# WHAT IS BEING ASKED
Please extract every line of the listing below, reproducing each one word for word.

Item coordinate data:
○ ○ ○ ○
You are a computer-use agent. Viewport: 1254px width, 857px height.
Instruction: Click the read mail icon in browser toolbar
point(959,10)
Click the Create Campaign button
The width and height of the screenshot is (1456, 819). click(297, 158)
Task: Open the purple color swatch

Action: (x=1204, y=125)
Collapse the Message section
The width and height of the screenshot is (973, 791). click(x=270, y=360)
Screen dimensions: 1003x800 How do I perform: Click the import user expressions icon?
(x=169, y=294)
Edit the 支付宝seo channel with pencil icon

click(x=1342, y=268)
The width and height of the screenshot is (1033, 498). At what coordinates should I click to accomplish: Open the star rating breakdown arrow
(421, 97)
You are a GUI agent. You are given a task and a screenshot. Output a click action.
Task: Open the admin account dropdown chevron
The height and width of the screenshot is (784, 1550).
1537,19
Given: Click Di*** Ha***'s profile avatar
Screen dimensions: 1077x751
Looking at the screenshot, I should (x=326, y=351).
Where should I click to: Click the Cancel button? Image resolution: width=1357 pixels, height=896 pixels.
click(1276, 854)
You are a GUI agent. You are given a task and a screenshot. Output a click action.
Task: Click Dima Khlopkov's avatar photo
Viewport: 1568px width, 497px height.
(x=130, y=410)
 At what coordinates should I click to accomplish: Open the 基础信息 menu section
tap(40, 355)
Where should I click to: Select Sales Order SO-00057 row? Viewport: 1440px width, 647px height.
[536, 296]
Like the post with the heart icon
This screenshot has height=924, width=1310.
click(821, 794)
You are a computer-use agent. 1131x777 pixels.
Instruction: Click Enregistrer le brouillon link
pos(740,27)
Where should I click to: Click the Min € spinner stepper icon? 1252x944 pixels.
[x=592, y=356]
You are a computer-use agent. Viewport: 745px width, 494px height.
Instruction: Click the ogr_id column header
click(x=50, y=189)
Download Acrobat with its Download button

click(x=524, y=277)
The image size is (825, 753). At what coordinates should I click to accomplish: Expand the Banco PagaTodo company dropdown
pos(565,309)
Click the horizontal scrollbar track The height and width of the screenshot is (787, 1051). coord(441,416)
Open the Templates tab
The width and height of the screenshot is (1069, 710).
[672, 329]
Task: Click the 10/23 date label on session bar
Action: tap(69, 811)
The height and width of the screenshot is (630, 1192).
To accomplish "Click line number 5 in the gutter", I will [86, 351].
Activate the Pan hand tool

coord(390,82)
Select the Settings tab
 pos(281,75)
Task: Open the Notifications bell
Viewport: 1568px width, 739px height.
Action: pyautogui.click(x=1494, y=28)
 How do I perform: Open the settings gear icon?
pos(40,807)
○ ○ ○ ○
# WRITTEN RESPONSE
You are a computer-use agent. Viewport: 1254px width, 857px height.
Instruction: Click the read mail icon in browser toolbar
point(959,10)
Click the Create Campaign button
The width and height of the screenshot is (1456, 819). click(297, 158)
Task: Open the purple color swatch

Action: (x=1204, y=125)
Collapse the Message section
The width and height of the screenshot is (973, 791). click(x=270, y=360)
Screen dimensions: 1003x800 How do I perform: Click the import user expressions icon?
(x=169, y=294)
Edit the 支付宝seo channel with pencil icon

click(x=1342, y=268)
The width and height of the screenshot is (1033, 498). At what coordinates should I click to accomplish: Open the star rating breakdown arrow
(421, 97)
You are a GUI agent. You are given a task and a screenshot. Output a click action.
Task: Open the admin account dropdown chevron
The height and width of the screenshot is (784, 1550).
1537,19
Given: Click Di*** Ha***'s profile avatar
Screen dimensions: 1077x751
Looking at the screenshot, I should (x=326, y=351).
Where should I click to: Click the Cancel button? Image resolution: width=1357 pixels, height=896 pixels.
click(1276, 854)
You are a GUI agent. You are given a task and a screenshot. Output a click action.
Task: Click Dima Khlopkov's avatar photo
Viewport: 1568px width, 497px height.
(x=130, y=410)
 At what coordinates should I click to accomplish: Open the 基础信息 menu section
tap(40, 355)
Where should I click to: Select Sales Order SO-00057 row? Viewport: 1440px width, 647px height.
[536, 296]
Like the post with the heart icon
This screenshot has height=924, width=1310.
click(821, 794)
You are a computer-use agent. 1131x777 pixels.
Instruction: Click Enregistrer le brouillon link
pos(740,27)
Where should I click to: Click the Min € spinner stepper icon? 1252x944 pixels.
[x=592, y=356]
You are a computer-use agent. Viewport: 745px width, 494px height.
Instruction: Click the ogr_id column header
click(x=50, y=189)
Download Acrobat with its Download button

click(x=524, y=277)
The image size is (825, 753). At what coordinates should I click to accomplish: Expand the Banco PagaTodo company dropdown
pos(565,309)
Click the horizontal scrollbar track The height and width of the screenshot is (787, 1051). coord(441,416)
Open the Templates tab
The width and height of the screenshot is (1069, 710).
[672, 329]
Task: Click the 10/23 date label on session bar
Action: tap(69, 811)
The height and width of the screenshot is (630, 1192).
To accomplish "Click line number 5 in the gutter", I will [86, 351].
Activate the Pan hand tool

coord(390,82)
Select the Settings tab
 pos(281,75)
Task: Open the Notifications bell
Viewport: 1568px width, 739px height.
Action: pyautogui.click(x=1494, y=28)
 How do I perform: Open the settings gear icon?
pos(40,807)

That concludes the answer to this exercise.